> [Set task]
Copy the records word for word, beginning with the line that contains "Screen dimensions: 991x449" and continuing through the line that contains "coord(558,235)".

> [Material to process]

━━━━━━━━

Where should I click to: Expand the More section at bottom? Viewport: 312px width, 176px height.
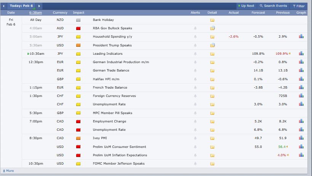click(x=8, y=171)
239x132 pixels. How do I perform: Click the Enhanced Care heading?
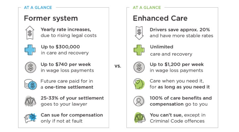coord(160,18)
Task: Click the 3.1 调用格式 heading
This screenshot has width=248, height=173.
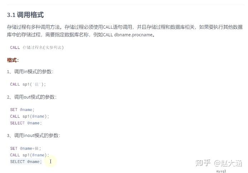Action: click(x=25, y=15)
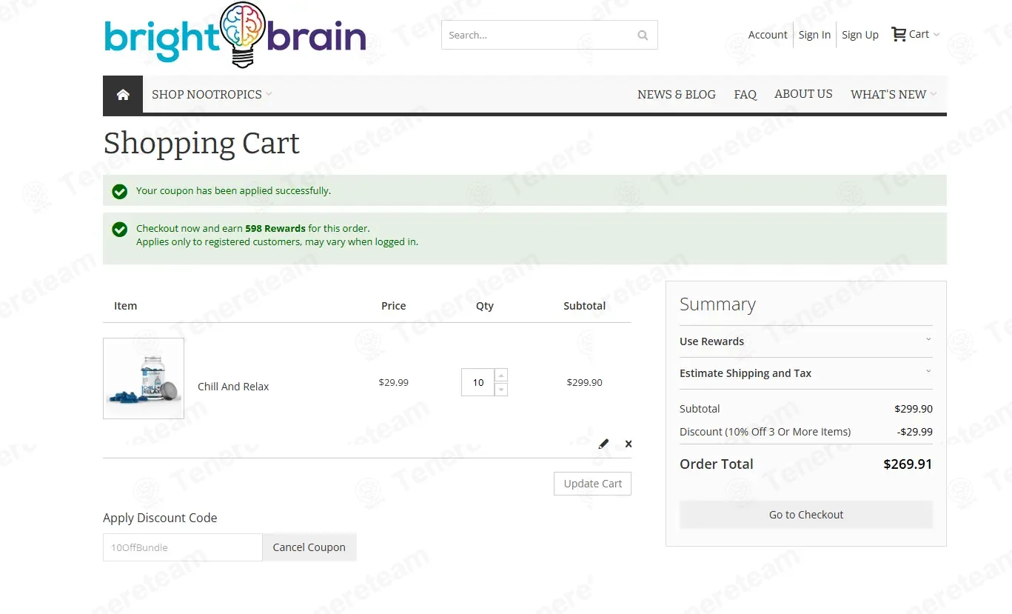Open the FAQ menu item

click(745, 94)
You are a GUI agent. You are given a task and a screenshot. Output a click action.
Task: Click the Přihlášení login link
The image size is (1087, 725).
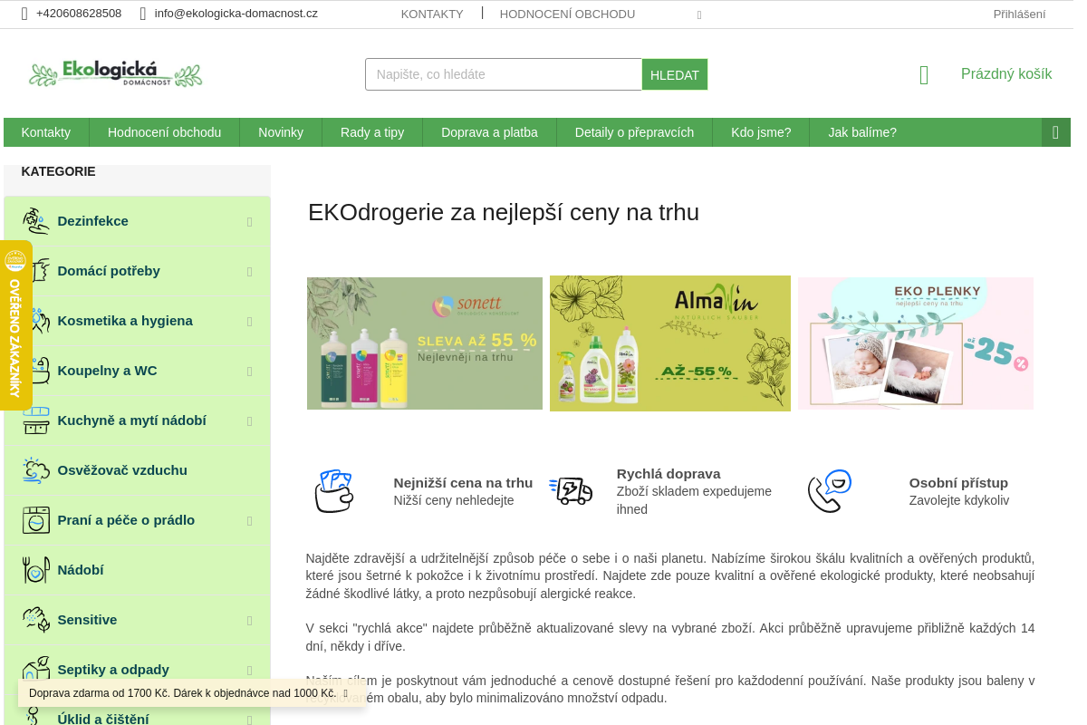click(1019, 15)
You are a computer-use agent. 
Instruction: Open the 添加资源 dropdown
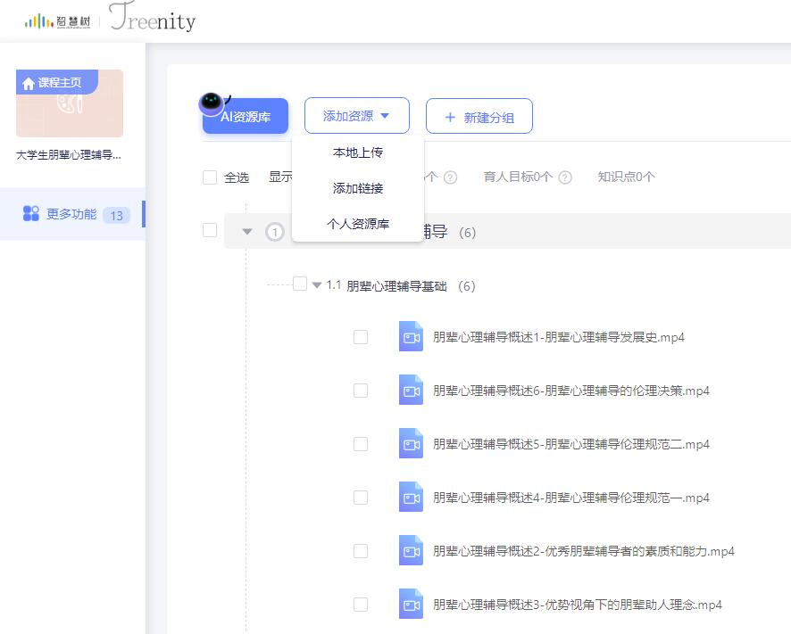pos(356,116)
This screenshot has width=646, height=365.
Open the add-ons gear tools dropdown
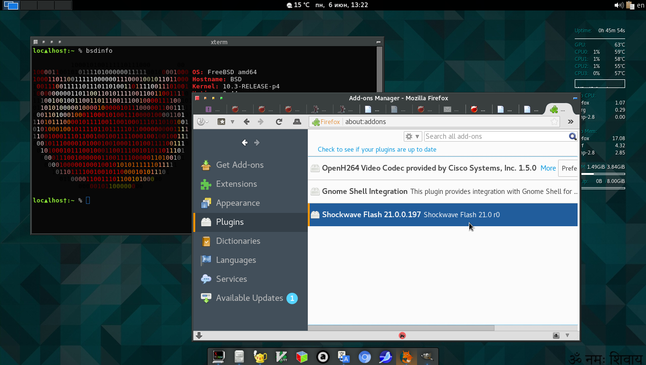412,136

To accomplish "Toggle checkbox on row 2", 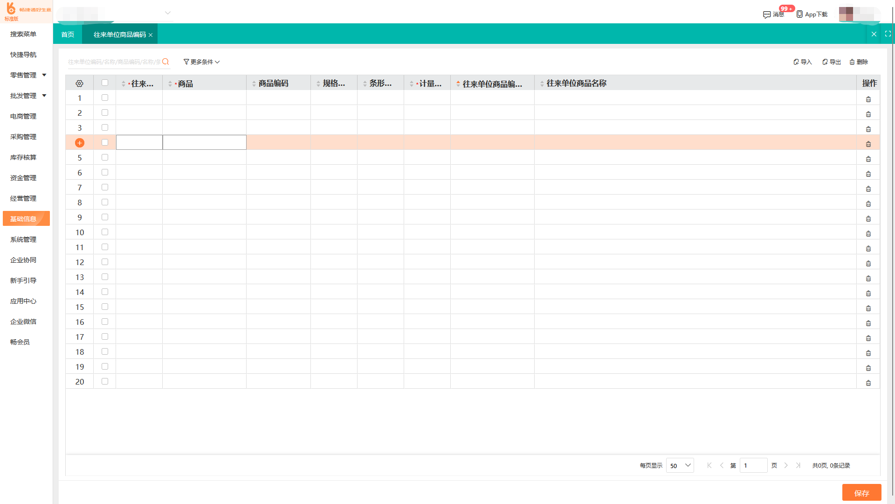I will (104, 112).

━━━━━━━━

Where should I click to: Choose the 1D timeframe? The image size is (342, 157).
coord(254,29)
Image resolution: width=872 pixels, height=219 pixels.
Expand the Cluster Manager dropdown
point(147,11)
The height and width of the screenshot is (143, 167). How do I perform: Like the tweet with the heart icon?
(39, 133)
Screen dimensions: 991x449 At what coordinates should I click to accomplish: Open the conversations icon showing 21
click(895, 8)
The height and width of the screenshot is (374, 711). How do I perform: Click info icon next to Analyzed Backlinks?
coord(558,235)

━━━━━━━━

> [Exercise answer]
Screen dimensions: 991x449 At what coordinates should I click to accomplish: Open the conversations icon showing 21
click(895, 8)
The height and width of the screenshot is (374, 711). How do I perform: Click info icon next to Analyzed Backlinks?
coord(558,235)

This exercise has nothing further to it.